What this task involves>
Return each line of the records below that contains the string "pyautogui", copying every such line in full.

Start

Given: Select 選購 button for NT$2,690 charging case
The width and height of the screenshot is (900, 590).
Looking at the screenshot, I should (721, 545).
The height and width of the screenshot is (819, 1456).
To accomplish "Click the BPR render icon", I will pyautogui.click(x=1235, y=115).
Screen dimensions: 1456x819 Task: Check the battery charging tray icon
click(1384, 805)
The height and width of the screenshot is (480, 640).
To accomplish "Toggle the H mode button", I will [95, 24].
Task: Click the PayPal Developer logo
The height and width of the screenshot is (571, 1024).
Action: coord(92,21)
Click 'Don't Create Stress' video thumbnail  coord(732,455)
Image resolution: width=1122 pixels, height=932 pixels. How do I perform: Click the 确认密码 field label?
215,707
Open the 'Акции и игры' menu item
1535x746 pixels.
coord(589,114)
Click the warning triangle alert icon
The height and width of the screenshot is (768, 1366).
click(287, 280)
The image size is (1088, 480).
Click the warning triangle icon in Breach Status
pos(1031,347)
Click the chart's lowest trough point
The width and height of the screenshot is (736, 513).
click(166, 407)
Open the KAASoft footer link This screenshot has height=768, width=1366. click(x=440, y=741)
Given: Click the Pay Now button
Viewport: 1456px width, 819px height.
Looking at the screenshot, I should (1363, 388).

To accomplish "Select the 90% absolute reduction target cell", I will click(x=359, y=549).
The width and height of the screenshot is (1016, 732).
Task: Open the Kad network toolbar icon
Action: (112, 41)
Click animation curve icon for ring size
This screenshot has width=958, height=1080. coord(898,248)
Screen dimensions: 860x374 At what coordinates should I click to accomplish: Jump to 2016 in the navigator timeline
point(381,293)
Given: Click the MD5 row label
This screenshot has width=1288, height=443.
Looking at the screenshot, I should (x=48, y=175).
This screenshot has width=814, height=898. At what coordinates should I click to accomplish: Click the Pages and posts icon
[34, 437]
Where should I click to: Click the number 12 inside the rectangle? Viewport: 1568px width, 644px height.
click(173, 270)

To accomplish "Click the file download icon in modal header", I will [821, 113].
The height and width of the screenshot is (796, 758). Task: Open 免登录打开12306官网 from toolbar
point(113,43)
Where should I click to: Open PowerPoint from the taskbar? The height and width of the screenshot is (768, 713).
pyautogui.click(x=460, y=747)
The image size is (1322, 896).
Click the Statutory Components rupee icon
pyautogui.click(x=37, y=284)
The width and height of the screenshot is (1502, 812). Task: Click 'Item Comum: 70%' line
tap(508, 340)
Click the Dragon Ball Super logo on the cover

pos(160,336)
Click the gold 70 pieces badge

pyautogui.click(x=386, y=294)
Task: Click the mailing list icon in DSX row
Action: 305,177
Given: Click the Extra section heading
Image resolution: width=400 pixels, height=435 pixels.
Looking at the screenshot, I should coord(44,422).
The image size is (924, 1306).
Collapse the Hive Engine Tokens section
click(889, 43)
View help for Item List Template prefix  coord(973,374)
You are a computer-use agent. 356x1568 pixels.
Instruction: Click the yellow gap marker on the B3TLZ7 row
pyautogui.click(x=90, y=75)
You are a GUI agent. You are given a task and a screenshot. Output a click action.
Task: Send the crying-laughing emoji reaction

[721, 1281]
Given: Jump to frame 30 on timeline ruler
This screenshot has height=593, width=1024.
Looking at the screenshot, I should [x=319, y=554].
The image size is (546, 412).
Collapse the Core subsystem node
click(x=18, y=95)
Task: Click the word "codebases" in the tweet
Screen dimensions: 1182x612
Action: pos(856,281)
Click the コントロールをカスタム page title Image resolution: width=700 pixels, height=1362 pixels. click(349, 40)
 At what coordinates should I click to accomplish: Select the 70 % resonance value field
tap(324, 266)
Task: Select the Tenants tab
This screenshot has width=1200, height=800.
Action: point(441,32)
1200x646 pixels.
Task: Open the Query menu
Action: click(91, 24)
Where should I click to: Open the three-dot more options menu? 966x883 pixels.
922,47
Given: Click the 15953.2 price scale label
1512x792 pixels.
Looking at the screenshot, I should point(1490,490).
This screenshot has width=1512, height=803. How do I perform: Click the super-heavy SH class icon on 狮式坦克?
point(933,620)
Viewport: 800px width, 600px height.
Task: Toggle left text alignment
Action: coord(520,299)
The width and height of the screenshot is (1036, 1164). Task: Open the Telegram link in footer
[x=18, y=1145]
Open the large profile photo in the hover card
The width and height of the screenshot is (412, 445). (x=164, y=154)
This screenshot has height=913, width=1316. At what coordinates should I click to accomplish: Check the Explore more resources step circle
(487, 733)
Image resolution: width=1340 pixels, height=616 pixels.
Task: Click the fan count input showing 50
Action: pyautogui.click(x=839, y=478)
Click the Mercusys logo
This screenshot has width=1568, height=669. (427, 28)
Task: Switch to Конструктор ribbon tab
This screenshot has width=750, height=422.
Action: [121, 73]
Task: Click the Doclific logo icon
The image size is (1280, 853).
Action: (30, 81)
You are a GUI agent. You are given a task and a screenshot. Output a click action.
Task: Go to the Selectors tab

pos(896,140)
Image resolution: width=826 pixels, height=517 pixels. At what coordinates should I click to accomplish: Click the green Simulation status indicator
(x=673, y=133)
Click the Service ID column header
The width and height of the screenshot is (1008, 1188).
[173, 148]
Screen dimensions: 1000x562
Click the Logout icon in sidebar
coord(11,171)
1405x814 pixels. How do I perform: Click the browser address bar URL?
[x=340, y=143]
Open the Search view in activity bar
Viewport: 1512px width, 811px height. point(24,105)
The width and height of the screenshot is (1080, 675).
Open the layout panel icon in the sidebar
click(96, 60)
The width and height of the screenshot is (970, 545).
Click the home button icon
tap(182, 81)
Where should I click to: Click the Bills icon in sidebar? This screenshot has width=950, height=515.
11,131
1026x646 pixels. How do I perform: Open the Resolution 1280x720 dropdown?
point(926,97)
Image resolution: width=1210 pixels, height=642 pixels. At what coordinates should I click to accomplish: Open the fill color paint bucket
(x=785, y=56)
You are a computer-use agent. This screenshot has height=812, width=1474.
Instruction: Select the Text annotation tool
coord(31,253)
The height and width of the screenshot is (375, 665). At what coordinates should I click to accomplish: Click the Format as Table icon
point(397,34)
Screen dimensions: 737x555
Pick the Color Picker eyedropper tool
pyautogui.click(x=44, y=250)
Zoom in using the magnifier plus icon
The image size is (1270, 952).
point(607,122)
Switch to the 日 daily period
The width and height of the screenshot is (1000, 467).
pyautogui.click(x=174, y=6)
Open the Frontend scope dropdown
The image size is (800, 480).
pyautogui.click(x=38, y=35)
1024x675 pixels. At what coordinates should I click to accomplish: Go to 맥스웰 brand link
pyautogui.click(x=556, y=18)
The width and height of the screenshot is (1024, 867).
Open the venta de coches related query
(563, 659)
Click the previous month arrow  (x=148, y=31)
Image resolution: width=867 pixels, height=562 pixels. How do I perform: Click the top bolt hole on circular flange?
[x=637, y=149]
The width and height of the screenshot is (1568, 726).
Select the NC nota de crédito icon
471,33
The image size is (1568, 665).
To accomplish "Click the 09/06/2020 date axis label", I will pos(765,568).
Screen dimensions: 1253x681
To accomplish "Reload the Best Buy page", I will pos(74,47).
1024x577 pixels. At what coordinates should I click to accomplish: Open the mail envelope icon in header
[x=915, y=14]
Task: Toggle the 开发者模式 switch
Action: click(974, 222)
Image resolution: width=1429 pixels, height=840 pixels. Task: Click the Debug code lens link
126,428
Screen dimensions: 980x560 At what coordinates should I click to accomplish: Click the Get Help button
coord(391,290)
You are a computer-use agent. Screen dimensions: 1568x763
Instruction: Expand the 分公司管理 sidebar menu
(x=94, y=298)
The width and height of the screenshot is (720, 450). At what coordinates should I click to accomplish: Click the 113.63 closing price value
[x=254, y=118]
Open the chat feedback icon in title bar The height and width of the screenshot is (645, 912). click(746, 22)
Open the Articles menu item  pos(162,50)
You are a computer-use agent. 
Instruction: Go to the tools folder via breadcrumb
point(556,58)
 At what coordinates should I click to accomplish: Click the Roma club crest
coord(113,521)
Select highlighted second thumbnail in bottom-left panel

End

Result>
To accomplish "Click the BPR render icon", I will pyautogui.click(x=1235, y=115).
pyautogui.click(x=460, y=747)
pyautogui.click(x=37, y=284)
pyautogui.click(x=386, y=294)
pyautogui.click(x=90, y=75)
Action: pyautogui.click(x=839, y=478)
pyautogui.click(x=44, y=250)
pyautogui.click(x=174, y=6)
pyautogui.click(x=38, y=35)
pyautogui.click(x=556, y=18)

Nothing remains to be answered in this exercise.